Foram escolhidos de acordo com as possibilidades que permitem as características de cada um deles. Hamlet e Julieta, em linhas gerais e simples, buscam o verdadeiro amor e a justiça, sem medir as consequências dos seus atos. Ricardo III e Lady Macbeth são os vilões que mais nos interessaram desde o início do processo, em 2012. As diferentes phisiques du rôle nos permitiram também a construção de vínculos que são diferentes a cada sessão. Os personagens não são arquétipos, evoluem de acordo com a história gerada, podendo chegar a situações e reações inesperadas pelo público. Fazemos uma leve introdução para que o espectador neófito em Shakespeare conheça as características de cada um deles.

Como manter a atualidade?

Os conflitos apresentados nas obras de Shakespeare são de uma atualidade contundente.
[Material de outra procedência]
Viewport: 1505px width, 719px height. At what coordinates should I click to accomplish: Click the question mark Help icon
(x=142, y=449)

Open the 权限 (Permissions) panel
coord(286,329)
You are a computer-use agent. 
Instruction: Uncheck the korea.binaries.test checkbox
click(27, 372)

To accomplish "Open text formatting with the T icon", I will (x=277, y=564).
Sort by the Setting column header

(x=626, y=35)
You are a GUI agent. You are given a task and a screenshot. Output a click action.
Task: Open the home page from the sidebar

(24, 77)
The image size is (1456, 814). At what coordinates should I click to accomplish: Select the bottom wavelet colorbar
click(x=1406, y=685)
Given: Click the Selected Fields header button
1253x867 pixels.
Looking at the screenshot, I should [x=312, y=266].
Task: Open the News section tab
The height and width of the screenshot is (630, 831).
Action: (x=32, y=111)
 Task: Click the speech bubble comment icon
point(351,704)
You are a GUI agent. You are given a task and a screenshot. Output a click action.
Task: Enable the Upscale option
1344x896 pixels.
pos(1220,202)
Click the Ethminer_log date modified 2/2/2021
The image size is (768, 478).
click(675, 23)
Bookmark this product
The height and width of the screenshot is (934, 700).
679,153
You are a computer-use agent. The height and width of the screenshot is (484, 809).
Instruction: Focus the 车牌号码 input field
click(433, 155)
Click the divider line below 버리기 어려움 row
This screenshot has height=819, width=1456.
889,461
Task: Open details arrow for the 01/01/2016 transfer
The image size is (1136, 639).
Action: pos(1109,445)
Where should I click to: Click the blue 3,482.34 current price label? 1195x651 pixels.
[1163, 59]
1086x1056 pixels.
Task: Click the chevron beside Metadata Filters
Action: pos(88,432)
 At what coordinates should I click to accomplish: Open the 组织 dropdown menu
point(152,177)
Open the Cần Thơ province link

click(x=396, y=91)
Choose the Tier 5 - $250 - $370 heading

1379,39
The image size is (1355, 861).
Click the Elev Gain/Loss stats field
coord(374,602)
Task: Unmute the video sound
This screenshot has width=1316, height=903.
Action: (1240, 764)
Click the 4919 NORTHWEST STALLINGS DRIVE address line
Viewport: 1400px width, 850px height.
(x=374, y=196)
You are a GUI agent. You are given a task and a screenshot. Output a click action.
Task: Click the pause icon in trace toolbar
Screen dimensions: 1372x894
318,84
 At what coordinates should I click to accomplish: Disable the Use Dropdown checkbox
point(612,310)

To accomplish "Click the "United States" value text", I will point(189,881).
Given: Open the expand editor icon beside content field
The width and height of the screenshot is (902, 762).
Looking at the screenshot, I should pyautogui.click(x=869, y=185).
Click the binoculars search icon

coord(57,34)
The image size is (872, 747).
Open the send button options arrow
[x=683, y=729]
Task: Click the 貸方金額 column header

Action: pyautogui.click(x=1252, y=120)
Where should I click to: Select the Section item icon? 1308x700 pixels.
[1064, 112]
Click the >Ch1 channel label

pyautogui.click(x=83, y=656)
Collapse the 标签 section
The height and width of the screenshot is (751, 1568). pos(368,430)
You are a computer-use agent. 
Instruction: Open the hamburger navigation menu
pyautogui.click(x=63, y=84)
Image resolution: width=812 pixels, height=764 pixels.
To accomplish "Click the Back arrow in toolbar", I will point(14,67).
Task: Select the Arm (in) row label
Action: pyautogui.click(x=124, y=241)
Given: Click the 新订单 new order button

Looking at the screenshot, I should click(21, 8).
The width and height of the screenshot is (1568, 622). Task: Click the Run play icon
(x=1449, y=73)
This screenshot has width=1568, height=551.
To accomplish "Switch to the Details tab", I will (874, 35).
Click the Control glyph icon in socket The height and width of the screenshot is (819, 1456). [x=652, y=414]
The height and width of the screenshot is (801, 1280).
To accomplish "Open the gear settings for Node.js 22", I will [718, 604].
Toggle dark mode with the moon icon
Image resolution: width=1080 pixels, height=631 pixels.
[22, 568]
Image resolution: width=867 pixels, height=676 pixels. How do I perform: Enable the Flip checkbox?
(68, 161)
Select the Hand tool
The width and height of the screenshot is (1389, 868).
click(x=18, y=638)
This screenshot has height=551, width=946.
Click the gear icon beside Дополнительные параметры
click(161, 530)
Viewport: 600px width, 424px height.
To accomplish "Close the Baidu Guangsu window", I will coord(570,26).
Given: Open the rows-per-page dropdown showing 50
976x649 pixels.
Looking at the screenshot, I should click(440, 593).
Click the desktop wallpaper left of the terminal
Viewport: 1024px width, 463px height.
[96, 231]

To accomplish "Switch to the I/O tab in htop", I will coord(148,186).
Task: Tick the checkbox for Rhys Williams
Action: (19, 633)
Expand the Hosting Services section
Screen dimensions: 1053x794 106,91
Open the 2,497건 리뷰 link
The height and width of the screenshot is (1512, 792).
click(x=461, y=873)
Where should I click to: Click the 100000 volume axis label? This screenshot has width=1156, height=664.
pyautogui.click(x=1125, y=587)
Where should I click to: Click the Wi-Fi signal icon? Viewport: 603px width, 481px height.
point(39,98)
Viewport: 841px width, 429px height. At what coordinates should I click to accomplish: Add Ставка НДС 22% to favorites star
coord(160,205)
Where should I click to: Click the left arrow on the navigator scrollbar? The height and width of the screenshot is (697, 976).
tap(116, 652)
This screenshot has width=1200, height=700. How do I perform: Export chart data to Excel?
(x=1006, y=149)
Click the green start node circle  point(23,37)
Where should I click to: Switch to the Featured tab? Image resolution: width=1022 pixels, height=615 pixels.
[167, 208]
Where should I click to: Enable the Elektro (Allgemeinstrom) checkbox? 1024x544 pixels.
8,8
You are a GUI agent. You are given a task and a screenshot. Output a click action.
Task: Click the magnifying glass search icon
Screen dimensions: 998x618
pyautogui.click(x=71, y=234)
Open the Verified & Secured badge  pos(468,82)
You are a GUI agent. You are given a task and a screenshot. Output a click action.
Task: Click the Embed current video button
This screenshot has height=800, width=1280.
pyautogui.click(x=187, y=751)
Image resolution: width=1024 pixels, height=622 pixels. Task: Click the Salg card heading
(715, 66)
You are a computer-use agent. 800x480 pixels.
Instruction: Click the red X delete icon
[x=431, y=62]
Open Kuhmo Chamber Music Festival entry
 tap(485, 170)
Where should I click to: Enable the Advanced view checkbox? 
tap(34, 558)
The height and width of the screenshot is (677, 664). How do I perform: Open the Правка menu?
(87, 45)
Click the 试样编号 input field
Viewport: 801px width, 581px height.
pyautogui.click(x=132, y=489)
As motivações dos personagens, também. Estão presentes nas obras temas universais que aconteceram, acontecem e acontecerão em todas as épocas: amor, ganância, poder, traição, morte, corrupção, injustiça... Shakespeare inédito tem o atrativo de mostrar a possível história shakespereana sem realizar uma adaptação a nossa época na linguagem e no estilo. Pretende levar o espectador a um tempo passado (ou futuro) não definido pela figura do diretor presente em cena criando a trama.